What this means for haul trucks is faster haul times, and more cycles achieved per month. When governed speed is reached, less fuel is required with the FPC Catalyst. However, diesel loaders, excavators and shovels always work at full power, and provide an important overall contribution to truck productivity, by reducing truck queuing. The increased power results in greater "break out" forces, faster response and faster truck loading cycles. In turn, that results in improved truck utilisation, as idle time in queues is reduced.
Equally important to production is equipment availability. The FPC enhanced combustion also oxidises carbon deposits from combustion and exhaust spaces. Hard carbon build-up is a major cause of engine wear, increased stresses, and can cause catastrophic failures resulting in unplanned downtime. The improved fuel burn also results in lower oil soot levels with subsequent reductions in abrasive engine wear profiles.

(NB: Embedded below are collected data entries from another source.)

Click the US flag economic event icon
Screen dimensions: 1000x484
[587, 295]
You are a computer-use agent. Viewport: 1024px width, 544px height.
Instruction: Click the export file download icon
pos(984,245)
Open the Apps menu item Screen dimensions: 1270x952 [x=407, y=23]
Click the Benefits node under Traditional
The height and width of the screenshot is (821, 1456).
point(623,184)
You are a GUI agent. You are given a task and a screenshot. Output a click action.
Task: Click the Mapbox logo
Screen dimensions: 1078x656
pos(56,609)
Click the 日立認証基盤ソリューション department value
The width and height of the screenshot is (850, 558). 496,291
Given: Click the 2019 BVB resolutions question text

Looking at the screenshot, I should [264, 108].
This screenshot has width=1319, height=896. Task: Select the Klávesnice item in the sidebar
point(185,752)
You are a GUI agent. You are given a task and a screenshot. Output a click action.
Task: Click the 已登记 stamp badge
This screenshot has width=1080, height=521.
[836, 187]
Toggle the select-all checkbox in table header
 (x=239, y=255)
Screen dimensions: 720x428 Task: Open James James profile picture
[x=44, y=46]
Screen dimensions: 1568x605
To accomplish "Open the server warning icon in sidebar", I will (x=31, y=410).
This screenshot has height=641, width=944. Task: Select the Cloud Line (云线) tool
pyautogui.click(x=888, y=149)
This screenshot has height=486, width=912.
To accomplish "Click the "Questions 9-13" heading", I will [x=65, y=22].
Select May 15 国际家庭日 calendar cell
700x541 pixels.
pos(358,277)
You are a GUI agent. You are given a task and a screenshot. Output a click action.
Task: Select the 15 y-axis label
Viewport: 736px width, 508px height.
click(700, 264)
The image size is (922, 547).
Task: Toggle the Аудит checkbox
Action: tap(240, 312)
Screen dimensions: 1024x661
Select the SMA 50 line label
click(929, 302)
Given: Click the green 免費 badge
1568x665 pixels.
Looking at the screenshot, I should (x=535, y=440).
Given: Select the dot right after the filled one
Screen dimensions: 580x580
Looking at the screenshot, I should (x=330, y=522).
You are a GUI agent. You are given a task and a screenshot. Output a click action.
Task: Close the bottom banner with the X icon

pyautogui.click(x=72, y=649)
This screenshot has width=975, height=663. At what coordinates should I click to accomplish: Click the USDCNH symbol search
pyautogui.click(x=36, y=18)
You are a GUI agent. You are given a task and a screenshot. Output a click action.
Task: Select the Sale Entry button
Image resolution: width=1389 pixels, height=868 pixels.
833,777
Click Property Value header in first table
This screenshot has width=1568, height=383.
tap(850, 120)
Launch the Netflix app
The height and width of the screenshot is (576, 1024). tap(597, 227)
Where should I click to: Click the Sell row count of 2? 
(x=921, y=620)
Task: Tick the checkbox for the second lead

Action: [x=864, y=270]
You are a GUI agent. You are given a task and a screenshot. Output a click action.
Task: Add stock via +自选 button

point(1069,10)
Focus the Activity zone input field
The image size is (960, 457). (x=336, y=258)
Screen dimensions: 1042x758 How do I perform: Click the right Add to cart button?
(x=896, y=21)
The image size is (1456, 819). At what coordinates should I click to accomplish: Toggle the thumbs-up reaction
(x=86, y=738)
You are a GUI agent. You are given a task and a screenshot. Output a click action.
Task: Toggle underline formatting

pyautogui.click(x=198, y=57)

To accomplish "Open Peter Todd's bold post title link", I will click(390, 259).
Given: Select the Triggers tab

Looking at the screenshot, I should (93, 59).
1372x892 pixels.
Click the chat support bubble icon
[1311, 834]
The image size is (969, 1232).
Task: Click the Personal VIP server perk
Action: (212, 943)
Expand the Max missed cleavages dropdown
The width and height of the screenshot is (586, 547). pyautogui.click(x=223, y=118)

FPC use results in longer intervals between rebuilds, and reduced carbon related failures of valves, turbochargers and injectors. Identifying, minimising and avoiding maintenance defects is a major task in successfully pushing out production figures, and this method contributes strongly by improving internal engine operating conditions. As already stated, no additional planning inputs are required.
Energy savings are significant, due to the more efficient fuel combustion. In the example above, some 8.3 per cent higher tonnage of material was handled per litre of diesel, enhanced by the FPC's action. It's what every mining operation actively seeks...higher production efficiency, and lower cost per unit of production.
FPC is likely the lowest cost combustion catalyst on the global industrial market, ensuring returns on investment of 600 per cent-1200 per cent in fuel savings alone!
Environmental effects are also positive, with reductions in CO2, CO, hydrocarbons and diesel particulate emissions (DPE). Importantly both the mass and number of DPE's is reduced substantially. Competitive products contain hundreds (if not, thousands) of times the active material as FPC requires, and increase total number of particles, especially the more health damaging ultra-fines, even though they may reduce the overall mass of DPE's.